Let's have a 'sensitive' war

John Leo

11/7/2001 12:00:00 AM - John Leo
By late 1942, after Adolf Hitler had invaded most of the nations of Europe, relentlessly bombed England and declared war on the United States, the vexing question naturally arose: What's better, to fight back or to sit down and study the root causes of Germany's behavior?

Some impetuous students simply rushed off campus to defend their homelands. But their professors knew that many semester hours of causal analysis lay ahead, especially since several very promising root-cause seminars in Poland and Belgium had been interrupted by Panzer divisions rolling through on their way to Paris.

The root-causists agreed that Germany had been badly misunderstood and that Britain and America had brought the terror of war upon themselves. Some pointed to misguided policies -- not handing over the Rhineland and Czechoslovakia to Hitler quickly enough, for example. Others thought the deepest roots of the root causes were in the eighth century. That was when the Teutonic knights were treated discourteously by newly Christianized Slavs, thus setting the stage for a perfectly understandable "religious war" between the pagan Nazis and majority Christian nations 13 centuries later.

One problem with the growing sympathy for Hitler was the unsettling news that the Nazis were rounding up and killing Jews, some 6 million of them. But the Episcopal bishops of the United States were able to put this in perspective. In a soothing formal statement titled "Wage Reconciliation, Not War," they said that while killing so many people is surely not a good thing, it is also true that 6 million children die of natural causes every few years without attracting nearly as much attention.

When President Roosevelt and Prime Minister Churchill put together their "broad coalition" to fight Hitler, they ran into unexpected problems. One ally said it would fight only if the war could end within two months. A few wanted a cash payoff before joining up. One was willing to fight without a bribe but would cease fighting if it didn't like the looks of the probable postwar government in Norway. And one said, we are with you all the way, but we can't send troops, and you can't use our airfields or our airspace. And please don't mention that we're on your side.

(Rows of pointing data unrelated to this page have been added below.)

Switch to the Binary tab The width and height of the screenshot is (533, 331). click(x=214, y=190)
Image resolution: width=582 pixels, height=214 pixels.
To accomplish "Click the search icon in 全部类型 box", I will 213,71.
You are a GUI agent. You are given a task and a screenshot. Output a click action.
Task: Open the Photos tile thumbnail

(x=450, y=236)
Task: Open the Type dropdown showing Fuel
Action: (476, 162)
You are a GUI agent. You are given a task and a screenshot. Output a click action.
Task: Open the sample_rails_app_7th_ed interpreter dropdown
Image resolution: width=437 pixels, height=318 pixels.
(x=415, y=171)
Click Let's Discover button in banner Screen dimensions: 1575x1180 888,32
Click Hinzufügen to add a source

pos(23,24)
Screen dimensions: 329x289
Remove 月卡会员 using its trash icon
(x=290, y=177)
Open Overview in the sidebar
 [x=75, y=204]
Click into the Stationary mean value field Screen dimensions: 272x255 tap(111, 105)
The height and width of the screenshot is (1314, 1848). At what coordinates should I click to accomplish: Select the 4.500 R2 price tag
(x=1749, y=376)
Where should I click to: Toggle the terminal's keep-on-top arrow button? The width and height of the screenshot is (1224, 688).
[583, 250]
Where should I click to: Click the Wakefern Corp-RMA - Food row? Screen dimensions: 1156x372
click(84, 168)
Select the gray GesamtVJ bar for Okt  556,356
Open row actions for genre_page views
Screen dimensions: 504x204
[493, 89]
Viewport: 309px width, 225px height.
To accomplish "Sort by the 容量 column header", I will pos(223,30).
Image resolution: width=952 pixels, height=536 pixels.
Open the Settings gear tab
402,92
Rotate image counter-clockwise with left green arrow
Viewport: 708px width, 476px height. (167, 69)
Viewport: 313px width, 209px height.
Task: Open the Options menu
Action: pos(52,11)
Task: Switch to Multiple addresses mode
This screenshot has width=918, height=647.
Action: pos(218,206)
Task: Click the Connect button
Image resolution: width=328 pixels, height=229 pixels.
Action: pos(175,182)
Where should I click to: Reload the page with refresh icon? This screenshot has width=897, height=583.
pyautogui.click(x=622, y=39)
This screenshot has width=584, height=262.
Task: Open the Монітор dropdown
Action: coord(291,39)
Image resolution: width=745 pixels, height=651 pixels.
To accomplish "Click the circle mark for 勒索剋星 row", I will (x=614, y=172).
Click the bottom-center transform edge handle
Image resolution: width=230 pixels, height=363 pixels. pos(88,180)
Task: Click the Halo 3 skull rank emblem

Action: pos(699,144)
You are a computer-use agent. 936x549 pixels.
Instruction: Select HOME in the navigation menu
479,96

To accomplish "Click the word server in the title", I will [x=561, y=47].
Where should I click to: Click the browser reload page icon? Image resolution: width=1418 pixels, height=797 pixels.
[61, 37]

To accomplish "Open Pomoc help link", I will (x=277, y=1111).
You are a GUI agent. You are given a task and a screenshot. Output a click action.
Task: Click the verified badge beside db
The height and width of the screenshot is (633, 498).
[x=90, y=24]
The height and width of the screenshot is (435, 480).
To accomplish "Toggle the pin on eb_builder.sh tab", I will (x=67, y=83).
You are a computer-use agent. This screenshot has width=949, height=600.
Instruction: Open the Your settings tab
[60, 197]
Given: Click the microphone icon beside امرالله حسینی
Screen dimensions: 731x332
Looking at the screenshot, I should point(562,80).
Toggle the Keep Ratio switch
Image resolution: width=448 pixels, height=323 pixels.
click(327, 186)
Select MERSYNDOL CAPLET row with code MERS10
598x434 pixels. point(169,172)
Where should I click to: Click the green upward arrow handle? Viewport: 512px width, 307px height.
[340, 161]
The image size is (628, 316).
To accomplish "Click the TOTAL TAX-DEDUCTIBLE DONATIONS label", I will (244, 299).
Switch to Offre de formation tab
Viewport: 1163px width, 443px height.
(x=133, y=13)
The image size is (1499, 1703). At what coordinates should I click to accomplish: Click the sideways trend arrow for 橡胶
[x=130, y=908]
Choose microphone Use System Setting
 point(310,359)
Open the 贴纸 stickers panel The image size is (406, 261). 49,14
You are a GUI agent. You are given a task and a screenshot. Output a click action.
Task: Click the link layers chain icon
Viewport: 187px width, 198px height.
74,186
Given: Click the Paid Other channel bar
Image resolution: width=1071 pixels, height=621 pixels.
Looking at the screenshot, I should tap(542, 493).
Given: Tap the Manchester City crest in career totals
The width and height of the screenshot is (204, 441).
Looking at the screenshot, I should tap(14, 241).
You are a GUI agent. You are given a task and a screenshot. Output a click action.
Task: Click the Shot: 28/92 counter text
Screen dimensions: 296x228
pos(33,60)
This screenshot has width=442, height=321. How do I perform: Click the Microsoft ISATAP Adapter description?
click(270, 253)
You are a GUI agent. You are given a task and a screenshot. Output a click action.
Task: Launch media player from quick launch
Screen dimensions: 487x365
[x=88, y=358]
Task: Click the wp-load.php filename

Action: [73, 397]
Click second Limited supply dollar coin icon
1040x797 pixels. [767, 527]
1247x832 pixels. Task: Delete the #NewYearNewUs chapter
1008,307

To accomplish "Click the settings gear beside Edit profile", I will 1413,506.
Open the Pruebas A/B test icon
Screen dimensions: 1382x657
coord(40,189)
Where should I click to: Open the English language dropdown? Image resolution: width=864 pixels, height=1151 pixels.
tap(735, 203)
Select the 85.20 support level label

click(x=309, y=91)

As if that weren't bad enough, the Allies had to confront the ticklish question of whether to suspend the bombing of Germany during Oktoberfest. The Nazis, in fact, had already killed several million people during previous October beer-drinking festivals, but they were known to be very much opposed to being shot at themselves during this culturally important period. "What's next? Bombing during Lent?" asked a New York Times editorial. It appeared under the headline "Let's Bomb, but Sensitively."

Several papers ran daily photographs of dead German children, helpfully provided by Berlin. As a result, some columnists pronounced themselves shocked into second thoughts. Nobody had told them that children sometimes die in war. They had been led to believe that Allied bombs, though dropped from 30,000 feet, would fall only upon the heads of German troops and Nazi-armband wearers.

Another problem was that German saboteurs were known to be crawling all over America, but the FBI was reluctant to arrest any lest it be accused of "racial profiling" or outright ethnic insensitivity. Besides, if you start arresting German-Americans, German speakers all around the world and all students who have ever studied German or visited Germany will hate Americans forever.

National Public Radio weighed in with a 19-part series reporting widespread bias against German-Americans. The series said Americans of German descent had been targets of 100,000 hate crimes -- two had been shot at, three had suffered punches in the nose, one had been slapped with a bratwurst, and 99,994 had received hurtful sidelong glances or insincere hellos from neighbors.

NPR also announced it had decided to cover the war by attending every meeting of the Berkeley, Calif., city council. NPR reported that the council, by a 7-to-2 vote, decided not to declare war on either Germany or Japan. Instead, the nine members and all 10,000 students at Berkeley lighted candles and declared themselves individual hate-free zones.

Somehow, however, America and Britain won the war and established the peace, probably because they ignored all the amazing nonsense around them and just fought the good fight. But then some people always prefer standing around with scented candles instead of attacking the darkness.